Some etiquette rules were meant to fade away into oblivion, like the one about family members of the bride not hosting her bridal shower. That's right: Every shower you've attended that was hosted by the mother of the bride actually broke with traditional etiquette—who knew? The concern with having a familial host was that, since the party is all about people bringing, or "showering," the bride with gifts, it was considered tacky for her family to be asking for presents.
In modern times, however, many people other than the maid of honor have taken on the role of bridal party host. And we're here to tell you there's nothing tacky about loved ones hosting a shower. Anyone who's close to the bride, including her mother, sister, aunt, cousin, even her grandma, can host.
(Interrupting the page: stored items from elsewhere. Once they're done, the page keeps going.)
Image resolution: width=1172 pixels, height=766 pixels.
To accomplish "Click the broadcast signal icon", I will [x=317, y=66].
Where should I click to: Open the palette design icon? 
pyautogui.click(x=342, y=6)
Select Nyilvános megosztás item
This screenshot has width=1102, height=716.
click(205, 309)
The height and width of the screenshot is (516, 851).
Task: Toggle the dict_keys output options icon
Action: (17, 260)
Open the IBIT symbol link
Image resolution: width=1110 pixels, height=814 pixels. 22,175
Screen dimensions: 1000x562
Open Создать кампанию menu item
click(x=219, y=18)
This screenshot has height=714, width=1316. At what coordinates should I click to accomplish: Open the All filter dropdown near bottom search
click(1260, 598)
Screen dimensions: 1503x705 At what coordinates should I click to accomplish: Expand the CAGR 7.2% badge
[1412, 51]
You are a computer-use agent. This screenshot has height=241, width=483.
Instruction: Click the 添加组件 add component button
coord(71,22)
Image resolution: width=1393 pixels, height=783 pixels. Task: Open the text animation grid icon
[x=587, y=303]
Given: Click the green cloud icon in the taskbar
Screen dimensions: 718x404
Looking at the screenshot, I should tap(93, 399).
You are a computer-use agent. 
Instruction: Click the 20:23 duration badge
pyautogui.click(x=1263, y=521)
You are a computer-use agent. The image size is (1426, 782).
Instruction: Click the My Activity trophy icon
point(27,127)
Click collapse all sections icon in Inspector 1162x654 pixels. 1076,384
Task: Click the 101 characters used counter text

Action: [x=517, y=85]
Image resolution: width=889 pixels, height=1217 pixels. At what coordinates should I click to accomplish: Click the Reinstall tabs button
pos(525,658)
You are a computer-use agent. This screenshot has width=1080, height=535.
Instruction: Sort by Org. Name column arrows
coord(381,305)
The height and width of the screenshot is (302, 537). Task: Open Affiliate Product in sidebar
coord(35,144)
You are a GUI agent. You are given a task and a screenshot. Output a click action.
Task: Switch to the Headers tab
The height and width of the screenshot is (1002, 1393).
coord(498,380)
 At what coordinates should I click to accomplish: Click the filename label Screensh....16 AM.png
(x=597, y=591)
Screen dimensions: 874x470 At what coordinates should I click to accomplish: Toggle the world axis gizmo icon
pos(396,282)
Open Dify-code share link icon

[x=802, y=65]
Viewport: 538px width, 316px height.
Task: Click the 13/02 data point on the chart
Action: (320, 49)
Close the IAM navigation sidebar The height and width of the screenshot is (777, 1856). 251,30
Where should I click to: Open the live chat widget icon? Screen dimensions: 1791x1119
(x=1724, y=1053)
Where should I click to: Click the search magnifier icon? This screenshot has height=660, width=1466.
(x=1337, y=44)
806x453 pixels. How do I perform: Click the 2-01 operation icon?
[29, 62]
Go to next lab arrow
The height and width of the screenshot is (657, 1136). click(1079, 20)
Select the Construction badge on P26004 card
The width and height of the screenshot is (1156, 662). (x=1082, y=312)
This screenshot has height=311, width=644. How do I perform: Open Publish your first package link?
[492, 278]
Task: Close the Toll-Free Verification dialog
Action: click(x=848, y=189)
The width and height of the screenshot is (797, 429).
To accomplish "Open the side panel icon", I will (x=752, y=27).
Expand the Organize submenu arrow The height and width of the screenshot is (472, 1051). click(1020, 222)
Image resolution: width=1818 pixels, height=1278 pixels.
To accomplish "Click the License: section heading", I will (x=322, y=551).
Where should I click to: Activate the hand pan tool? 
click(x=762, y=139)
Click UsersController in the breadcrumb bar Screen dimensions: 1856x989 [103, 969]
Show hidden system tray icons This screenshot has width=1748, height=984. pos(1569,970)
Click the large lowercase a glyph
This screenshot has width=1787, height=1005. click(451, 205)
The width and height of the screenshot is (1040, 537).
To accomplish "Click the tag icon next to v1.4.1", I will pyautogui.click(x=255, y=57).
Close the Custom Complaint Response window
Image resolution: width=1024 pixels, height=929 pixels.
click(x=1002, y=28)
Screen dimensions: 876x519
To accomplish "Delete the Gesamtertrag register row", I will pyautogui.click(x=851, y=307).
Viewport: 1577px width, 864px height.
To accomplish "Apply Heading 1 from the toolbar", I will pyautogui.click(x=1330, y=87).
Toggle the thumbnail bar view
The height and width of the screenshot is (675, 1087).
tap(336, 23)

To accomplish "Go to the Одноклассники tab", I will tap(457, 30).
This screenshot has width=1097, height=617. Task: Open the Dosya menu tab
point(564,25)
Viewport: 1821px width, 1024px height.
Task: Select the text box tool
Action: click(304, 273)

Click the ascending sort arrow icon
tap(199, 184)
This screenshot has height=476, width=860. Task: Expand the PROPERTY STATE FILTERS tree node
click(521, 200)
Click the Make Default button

Here, we explore the choices.
For years, while the maid of honor and maybe even the bridesmaids were acting as hosts and getting all the glory, the mothers of the bride were, in fact, the shower's silent partner—banker, really—and were responsible for making all of the party arrangements and paying most, if not all, of the bills. Let her step into the spotlight she deserves. Now, many mothers of the bride plan their daughter's shower and list themselves as the host on the invitations.
She's most likely the maid of honor or a bridesmaid, so she fits right in as part of the group that most often hosts a bridal shower. Plus, having the bride's sister host means she'll be able to manage the bulk of the guest list on her own—she already know which family members should be involved.
Everyone's got a favorite aunt, and the bride's happens to be more than thrilled to be hosting her niece's bridal shower. Expect a few extended family members to be added to the guest list, though.
Many brides are so close to a cousin that they consider her more like a sister. If she finds out that the bridesmaids can't handle planning a bridal shower, either financially or because of other commitments, she's the one to come to the rescue and prepare for hosting duties.
She may have to be talked into the hosting role—she's only familiar with the no-relative rule—but once she's been convinced no one will be outraged, she'll be happy to create a memorable shower for her beloved granddaughter.